**YOUR TASK**. When you reach the line with "The height and width of the screenshot is (747, 812)." in the listing below, transcribe it and each line after it up to and including the line with "This screenshot has width=1200, height=793.", exactly and with nothing else.
== EXTRACTED ENTRIES ==
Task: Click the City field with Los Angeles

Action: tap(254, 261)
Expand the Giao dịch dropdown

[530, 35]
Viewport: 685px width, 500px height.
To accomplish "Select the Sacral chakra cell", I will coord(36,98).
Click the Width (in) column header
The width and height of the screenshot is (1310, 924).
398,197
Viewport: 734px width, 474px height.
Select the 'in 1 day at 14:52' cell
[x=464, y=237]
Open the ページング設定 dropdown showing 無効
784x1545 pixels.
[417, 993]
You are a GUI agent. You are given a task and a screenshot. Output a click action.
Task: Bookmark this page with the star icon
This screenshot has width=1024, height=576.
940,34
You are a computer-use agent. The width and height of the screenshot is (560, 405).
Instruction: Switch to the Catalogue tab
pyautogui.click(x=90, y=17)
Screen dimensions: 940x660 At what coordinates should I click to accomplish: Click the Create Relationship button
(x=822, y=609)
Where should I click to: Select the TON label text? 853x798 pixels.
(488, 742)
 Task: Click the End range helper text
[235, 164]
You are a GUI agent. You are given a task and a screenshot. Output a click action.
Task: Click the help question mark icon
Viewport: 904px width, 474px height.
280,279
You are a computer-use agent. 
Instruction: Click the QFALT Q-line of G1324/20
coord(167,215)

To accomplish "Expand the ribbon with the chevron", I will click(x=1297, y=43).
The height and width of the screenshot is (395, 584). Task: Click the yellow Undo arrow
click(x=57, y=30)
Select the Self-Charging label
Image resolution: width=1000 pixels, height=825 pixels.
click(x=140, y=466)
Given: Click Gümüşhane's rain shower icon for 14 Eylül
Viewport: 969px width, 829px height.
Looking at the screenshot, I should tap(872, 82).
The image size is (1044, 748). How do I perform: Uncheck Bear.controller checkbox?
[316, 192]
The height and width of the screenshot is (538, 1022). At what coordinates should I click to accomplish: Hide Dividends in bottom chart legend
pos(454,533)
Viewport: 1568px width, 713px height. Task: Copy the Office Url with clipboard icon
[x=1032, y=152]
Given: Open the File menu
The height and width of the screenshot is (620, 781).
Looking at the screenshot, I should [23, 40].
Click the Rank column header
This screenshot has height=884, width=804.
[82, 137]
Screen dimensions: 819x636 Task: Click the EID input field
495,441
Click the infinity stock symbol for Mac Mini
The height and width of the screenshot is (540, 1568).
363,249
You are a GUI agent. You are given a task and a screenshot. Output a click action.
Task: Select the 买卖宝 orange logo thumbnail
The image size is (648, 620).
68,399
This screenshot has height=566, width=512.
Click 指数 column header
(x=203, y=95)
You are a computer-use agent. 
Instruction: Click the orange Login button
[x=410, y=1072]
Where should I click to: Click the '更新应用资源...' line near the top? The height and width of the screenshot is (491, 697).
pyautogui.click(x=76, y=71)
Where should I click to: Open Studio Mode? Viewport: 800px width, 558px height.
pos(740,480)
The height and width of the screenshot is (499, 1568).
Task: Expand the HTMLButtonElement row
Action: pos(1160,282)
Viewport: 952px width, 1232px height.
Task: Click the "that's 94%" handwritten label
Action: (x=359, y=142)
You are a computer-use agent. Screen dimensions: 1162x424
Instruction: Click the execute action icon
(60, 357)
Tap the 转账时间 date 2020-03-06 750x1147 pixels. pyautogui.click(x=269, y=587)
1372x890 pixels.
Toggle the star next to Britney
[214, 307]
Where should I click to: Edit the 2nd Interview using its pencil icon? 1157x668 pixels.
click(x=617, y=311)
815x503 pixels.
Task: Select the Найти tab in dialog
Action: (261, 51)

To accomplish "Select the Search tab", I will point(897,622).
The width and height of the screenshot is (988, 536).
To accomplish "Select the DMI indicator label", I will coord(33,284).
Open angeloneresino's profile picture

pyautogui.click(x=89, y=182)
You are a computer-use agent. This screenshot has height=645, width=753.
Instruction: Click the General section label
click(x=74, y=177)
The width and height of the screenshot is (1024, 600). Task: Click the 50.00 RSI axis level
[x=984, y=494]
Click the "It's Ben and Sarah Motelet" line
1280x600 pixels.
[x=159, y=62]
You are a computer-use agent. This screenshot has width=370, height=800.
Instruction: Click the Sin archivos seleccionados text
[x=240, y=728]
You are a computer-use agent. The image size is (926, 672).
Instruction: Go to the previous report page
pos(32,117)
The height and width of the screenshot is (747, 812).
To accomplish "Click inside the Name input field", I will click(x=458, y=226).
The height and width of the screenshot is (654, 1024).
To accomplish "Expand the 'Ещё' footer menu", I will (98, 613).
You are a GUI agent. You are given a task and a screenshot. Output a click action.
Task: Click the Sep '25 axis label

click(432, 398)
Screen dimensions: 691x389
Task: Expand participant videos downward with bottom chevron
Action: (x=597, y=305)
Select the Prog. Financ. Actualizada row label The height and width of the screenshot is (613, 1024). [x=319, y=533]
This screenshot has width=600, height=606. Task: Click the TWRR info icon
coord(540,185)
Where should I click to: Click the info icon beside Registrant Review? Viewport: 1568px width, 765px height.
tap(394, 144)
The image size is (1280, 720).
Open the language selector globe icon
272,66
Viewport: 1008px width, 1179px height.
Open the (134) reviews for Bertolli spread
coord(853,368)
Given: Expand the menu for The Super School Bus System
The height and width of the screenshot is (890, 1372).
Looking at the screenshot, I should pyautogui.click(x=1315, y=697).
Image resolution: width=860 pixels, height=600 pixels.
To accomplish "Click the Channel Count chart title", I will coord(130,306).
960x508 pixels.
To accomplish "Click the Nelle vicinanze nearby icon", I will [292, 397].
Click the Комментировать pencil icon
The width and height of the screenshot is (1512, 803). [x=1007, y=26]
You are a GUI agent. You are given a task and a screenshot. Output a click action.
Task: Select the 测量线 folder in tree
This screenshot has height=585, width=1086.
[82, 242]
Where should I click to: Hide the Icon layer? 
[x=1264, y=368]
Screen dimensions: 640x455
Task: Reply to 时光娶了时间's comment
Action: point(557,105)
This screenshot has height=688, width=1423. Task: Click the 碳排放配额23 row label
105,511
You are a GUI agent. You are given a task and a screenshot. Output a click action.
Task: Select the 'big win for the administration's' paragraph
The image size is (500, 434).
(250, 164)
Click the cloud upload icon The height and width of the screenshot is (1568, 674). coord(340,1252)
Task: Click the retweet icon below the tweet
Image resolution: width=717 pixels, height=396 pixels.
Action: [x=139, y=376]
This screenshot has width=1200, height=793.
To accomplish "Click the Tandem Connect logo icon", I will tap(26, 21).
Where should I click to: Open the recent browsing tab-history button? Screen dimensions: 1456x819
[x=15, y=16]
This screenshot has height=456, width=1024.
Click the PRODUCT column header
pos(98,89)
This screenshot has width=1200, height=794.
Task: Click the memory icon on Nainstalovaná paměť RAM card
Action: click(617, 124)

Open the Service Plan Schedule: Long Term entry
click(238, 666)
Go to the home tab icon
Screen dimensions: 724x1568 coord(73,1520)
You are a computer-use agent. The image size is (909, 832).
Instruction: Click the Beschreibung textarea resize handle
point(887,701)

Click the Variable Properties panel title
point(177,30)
===
**THE ANSWER**.
The height and width of the screenshot is (747, 812).
To accomplish "Click inside the Name input field", I will click(x=458, y=226).
The height and width of the screenshot is (654, 1024).
To accomplish "Expand the 'Ещё' footer menu", I will (98, 613).
You are a GUI agent. You are given a task and a screenshot. Output a click action.
Task: Click the Sep '25 axis label

click(432, 398)
Screen dimensions: 691x389
Task: Expand participant videos downward with bottom chevron
Action: (x=597, y=305)
Select the Prog. Financ. Actualizada row label The height and width of the screenshot is (613, 1024). [x=319, y=533]
This screenshot has width=600, height=606. Task: Click the TWRR info icon
coord(540,185)
Where should I click to: Click the info icon beside Registrant Review? Viewport: 1568px width, 765px height.
tap(394, 144)
The image size is (1280, 720).
Open the language selector globe icon
272,66
Viewport: 1008px width, 1179px height.
Open the (134) reviews for Bertolli spread
coord(853,368)
Given: Expand the menu for The Super School Bus System
The height and width of the screenshot is (890, 1372).
Looking at the screenshot, I should pyautogui.click(x=1315, y=697).
Image resolution: width=860 pixels, height=600 pixels.
To accomplish "Click the Channel Count chart title", I will coord(130,306).
960x508 pixels.
To accomplish "Click the Nelle vicinanze nearby icon", I will [292, 397].
Click the Комментировать pencil icon
The width and height of the screenshot is (1512, 803). [x=1007, y=26]
You are a GUI agent. You are given a task and a screenshot. Output a click action.
Task: Select the 测量线 folder in tree
This screenshot has height=585, width=1086.
[82, 242]
Where should I click to: Hide the Icon layer? 
[x=1264, y=368]
Screen dimensions: 640x455
Task: Reply to 时光娶了时间's comment
Action: point(557,105)
This screenshot has height=688, width=1423. Task: Click the 碳排放配额23 row label
105,511
You are a GUI agent. You are given a task and a screenshot. Output a click action.
Task: Select the 'big win for the administration's' paragraph
The image size is (500, 434).
(250, 164)
Click the cloud upload icon The height and width of the screenshot is (1568, 674). coord(340,1252)
Task: Click the retweet icon below the tweet
Image resolution: width=717 pixels, height=396 pixels.
Action: [x=139, y=376]
This screenshot has width=1200, height=793.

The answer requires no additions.